Then, DHPLC was used to investigate the yeast microbiota of pasteurized Maroilles, Munster and Livarot cheese surfaces by comparing their peak profiles with our reference yeast database
and by collecting/sequencing of peak fractions. Debaryomyces hansenii and Geotrichum candidum for Munster and Maroilles cheeses, and Candida catenulata, Candida intermedia and G. candidum for Livarot cheese were identified using the reference database and collecting/sequencing of peak fractions.
Conclusions:
DHPLC technique was found to have good resolution properties and to be useful for investigating the yeast microbiota of red smear Gemcitabine research buy cheese surfaces.
Significance and Impact of the Study:
This is the first time that DHPLC is applied to study the yeast microbiota of red smear cheese surfaces.”
“Although perfusion CT (PCT) for the detection of supratentorial stroke is well established, there is a dearth of evidence of its effectiveness in the detection of infratentorial stroke. Hence, this study compared sensitivity, specificity, and accuracy of PCT maps between infratentorial and supratentorial stroke lesions.
One hundred patients with
acute stroke who had successfully undergone near whole-brain PCT with the toggling table technique and follow-up MRI were included. Wilcoxon Mann-Whitney test was performed at P < 0.01.
There was no significant TPCA-1 statistical difference in the accuracy (91.79% vs. 93.23% in regional cerebral blood volume; 92.26% vs. 95.31% in regional cerebral blood flow; 89.17% vs. 92.71% in mean transit time; 89.76% vs. AZD1080 order 92.19% in time to peak; P > 0.01 in all PCT maps) between supratentorial and infratentorial stroke. Also, there was no remarkable difference in both sensitivity and specificity of PCT maps.

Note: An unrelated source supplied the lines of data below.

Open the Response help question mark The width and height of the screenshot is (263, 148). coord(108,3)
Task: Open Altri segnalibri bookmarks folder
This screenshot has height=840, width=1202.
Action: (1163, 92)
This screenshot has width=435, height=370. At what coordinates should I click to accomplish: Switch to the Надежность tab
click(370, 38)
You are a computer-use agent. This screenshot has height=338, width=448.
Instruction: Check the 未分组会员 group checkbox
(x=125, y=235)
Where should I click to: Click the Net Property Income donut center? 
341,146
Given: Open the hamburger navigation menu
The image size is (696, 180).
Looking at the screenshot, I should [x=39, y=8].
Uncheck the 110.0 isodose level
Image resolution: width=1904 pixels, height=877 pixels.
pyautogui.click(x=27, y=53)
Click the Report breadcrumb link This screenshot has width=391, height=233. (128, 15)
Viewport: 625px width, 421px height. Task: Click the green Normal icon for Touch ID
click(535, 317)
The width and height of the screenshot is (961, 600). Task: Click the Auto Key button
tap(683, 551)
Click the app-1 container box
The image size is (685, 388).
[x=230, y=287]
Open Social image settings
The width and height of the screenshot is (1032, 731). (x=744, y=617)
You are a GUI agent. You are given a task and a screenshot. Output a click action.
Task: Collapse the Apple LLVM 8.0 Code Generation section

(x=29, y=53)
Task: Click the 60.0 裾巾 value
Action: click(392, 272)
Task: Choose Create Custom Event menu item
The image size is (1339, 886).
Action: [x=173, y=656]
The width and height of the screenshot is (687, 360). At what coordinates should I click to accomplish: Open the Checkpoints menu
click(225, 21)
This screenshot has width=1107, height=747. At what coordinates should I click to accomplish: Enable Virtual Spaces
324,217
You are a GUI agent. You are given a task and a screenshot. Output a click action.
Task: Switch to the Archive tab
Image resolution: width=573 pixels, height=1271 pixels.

This was the first study to investigate
the accuracy of PCT with the toggling table technique in detection of infratentorial stroke lesions. Clinically, PCT is highly reliable and accurate in detecting infratentorial stroke lesions.”
“Aims:
The purpose of this study was to establish a loop-mediated isothermal amplification (LAMP) method for the rapid, sensitive detection of Vibrio harveyi in mariculture shellfish.
Methods and Results:
A set of four primers, two outer and two inner primers, were designed from the toxR gene sequence of V. harveyi. The LAMP reaction was conducted at 65 degrees C for 60 min. There were no cross-reactions with other bacterial strains indicating a high specificity of the LAMP. The detection sensitivity of the LAMP assay for V. harveyi with both of pure cultures and added shellfish cultures is about 10-5 dilution level (equivalent to 17 center dot 2 cells per reaction). The amplification products were detected by visual inspection using SYBR Green I. The detection sensitivity using the LAMP method was 10 times higher than that of conventional PCR.